Mahkememizce ihtiyati tedbir talebinin değerlendirilmesi yönünde bilirkişi incelemesi yaptırılmış olup, —— tarafından düzenlenen raporda; davacı tarafa ait —— numaralı tasarım tescili ile davalı tarafa ait ürün kataloğunun ——- görseli arasında bilgilenmiş kullanıcı üzerinde yarattığı genel izlenimde belirgin farklılıklar bulunmadığı, bu sebep ile benzer olarak algılandıkları, davacı tarafa ait —– numaralı tasarım tescili ile davalı tarafa ait ürün ——– —— görseli arasında bilgilenmiş kullamıcı üzerinde yarattığı genel izlenimde belirgin farklılıklar bulunmadığı, bu sebep ile benzer olarak algılandıkları, davacı tarafa ait —– tasarım tescili ile davalı tarafa ait ürün kataloğunun —– yer alan —— görseli arasında bilgilenmiş kullanıcı üzerinde yarattığı genel izlenimde belirgin farklılıklar bulunmadığı, bu sebep ile benzer olarak algılandıkları, davacı tarafa ait —–tasarım tescili ile davalı tarafa ait ürün kataloğunun —— görseli arasında bilgilenmiş kullanıcı üzerinde yarattığı genel izlenimde belirgin farklılıklar bulunmadığı, bu sebep ile benzer olarak algılandıkları, davacı tarafa ait —– tasarım tescili ile davalı tarafa ait ürün kataloğunun ——- görselleri arasında bilgilenmiş kullanıcı üzerinde yarattığı genel izlenimde belirgin farklılıklar bulunmadığı, bu sebep ile benzer olarak algılandıkları görüşünde bulunulmuştur.

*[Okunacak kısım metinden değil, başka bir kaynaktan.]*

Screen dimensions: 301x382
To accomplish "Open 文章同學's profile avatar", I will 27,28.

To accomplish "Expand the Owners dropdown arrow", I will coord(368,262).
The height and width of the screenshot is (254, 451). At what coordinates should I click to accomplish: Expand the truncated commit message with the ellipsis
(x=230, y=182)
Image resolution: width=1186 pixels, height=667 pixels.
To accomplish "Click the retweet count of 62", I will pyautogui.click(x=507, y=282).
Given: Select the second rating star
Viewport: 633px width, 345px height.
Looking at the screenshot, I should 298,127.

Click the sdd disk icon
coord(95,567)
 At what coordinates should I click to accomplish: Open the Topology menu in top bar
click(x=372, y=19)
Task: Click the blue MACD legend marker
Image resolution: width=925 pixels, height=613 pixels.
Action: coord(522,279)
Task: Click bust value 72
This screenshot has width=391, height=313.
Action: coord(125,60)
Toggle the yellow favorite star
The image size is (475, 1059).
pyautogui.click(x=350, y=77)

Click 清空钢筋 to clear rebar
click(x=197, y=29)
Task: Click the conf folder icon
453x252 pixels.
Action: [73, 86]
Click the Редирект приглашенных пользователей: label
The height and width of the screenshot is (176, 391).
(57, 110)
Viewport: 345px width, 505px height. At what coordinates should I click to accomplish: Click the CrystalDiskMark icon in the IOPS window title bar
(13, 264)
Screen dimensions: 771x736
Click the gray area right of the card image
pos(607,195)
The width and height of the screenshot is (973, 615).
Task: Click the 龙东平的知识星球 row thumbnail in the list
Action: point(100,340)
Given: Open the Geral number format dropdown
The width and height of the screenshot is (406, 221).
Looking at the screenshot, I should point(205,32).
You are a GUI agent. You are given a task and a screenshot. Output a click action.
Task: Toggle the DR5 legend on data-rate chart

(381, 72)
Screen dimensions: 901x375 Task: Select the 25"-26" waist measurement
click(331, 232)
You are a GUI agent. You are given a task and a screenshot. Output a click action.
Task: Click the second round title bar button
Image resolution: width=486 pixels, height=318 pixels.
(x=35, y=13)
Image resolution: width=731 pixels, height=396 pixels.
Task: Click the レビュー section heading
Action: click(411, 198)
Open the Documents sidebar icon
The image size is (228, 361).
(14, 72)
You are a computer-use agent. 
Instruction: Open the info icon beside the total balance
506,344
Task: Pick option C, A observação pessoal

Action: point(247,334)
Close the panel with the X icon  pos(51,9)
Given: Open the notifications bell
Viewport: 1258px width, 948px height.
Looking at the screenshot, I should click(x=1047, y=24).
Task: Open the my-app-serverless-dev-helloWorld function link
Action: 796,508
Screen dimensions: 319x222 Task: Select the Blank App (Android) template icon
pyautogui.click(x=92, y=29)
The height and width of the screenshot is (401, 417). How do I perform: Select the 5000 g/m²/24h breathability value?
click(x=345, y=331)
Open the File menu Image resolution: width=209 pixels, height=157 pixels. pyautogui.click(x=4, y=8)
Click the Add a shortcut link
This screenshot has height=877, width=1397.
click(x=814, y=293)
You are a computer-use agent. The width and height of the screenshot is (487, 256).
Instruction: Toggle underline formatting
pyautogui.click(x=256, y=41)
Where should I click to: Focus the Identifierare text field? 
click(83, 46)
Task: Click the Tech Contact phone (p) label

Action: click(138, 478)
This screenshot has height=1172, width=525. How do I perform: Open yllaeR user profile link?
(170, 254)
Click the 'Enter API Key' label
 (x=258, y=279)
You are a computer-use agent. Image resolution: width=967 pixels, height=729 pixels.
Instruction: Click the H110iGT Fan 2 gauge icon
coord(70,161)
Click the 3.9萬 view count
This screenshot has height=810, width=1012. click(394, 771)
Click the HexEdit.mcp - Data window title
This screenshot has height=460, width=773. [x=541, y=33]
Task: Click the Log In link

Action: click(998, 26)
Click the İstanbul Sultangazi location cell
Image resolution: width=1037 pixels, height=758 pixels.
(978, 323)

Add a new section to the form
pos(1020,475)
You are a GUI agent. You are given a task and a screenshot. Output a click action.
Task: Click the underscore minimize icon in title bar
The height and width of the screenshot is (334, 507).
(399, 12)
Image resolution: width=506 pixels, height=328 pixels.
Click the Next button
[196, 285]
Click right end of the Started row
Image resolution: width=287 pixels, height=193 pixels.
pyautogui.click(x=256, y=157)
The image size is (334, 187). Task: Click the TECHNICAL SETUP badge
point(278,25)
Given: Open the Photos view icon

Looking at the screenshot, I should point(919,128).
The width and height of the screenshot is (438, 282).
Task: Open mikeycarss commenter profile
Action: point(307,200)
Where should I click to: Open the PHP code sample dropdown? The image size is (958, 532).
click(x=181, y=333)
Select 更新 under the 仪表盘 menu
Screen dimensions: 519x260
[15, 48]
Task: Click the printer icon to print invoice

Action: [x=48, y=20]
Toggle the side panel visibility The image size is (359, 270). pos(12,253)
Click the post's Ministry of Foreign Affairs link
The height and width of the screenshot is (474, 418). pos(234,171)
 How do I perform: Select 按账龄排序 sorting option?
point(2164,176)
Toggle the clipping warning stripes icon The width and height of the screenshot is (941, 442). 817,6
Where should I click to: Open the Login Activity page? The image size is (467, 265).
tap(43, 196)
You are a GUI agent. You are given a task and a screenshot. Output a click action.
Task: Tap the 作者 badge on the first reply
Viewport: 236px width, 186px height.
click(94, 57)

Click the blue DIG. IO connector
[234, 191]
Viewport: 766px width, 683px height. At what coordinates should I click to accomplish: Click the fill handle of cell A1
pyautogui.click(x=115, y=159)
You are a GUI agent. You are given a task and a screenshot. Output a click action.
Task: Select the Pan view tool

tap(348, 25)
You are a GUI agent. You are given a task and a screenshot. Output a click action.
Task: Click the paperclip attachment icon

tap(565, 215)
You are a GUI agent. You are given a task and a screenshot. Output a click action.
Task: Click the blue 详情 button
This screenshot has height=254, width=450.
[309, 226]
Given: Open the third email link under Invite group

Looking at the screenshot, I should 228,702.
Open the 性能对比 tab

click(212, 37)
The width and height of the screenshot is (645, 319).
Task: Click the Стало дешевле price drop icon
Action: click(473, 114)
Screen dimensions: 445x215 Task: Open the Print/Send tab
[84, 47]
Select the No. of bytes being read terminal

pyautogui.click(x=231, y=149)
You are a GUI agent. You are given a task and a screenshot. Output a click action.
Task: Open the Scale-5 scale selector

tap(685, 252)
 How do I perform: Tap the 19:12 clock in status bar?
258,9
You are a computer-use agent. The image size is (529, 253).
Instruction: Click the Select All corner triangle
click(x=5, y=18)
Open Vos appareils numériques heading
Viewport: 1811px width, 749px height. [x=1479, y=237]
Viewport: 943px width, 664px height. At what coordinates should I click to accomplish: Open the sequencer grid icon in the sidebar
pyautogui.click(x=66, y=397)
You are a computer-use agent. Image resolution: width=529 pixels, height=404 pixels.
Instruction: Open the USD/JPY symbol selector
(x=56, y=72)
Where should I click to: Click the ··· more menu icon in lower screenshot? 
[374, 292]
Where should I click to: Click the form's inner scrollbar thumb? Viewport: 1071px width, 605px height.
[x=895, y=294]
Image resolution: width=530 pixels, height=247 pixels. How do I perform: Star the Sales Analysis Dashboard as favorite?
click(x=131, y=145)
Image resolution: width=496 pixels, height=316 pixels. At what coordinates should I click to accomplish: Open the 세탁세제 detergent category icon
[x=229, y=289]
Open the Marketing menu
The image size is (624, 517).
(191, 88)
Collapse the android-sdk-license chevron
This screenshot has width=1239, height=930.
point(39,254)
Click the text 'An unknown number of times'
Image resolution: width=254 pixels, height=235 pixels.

Dava konusu teknik bilgi gerektirdiğinden tarafların delilleri toplandıktan sona Mahkememizce dosya üzerinde bilirkişi incelemesi yaptırılmış,—–oluşan bilirkişi heyeti —–tarihli raporda; ürün ve kataloglar bazında sektörel ve teknik açıdan yapılan inceleme ve değerlendirme sonucunda, davacı adına tescilli ———– her birinin birbirinin aynısı denebilecek ölçüde benzerlerinin davalı firmanın——-bulunduğu ve bilhassa ürünlerin teknik çizimlerinin bire bir aynı olduğu,——–dokularının, detay özelliklerinin bilgilenmiş kullanıcı üzerinde yaratlığı genel izlenim bakımından farklılık bulunmadığı, bu nedenle benzer olarak algılandıkları, internet ve dosya üzerinde yapılan incelemeler ve re’sen arama sonucunda bütünlük oluşturacak şekilde değerlendirildiğinde, davacı ve davalı tarafın üretiminde bulunduğu ürünler arasında benzerlikler bulunduğu, bununla birlikte internet üzerinde yapılan incelemeler sırasında farklı markalara ait, davacı tarafın tescilli ürünlerine benzer ürünlerin e-ticaret satış platformlarında yer aldığı, ancak var olan bu ürünler arasından ——-tarihinden önceki bir tarihi saptayabilccek bilgiye ulaşılamadığı, ulaşılabilen benzer ürünler arasında en eski tarihli tasarımın davacı tarafa ait olduğu, bu nedenle davacı tarafın tescilli tasarımlarının———- yenilik özelliği taşıdığı yönünde görüş bildirilmiştir.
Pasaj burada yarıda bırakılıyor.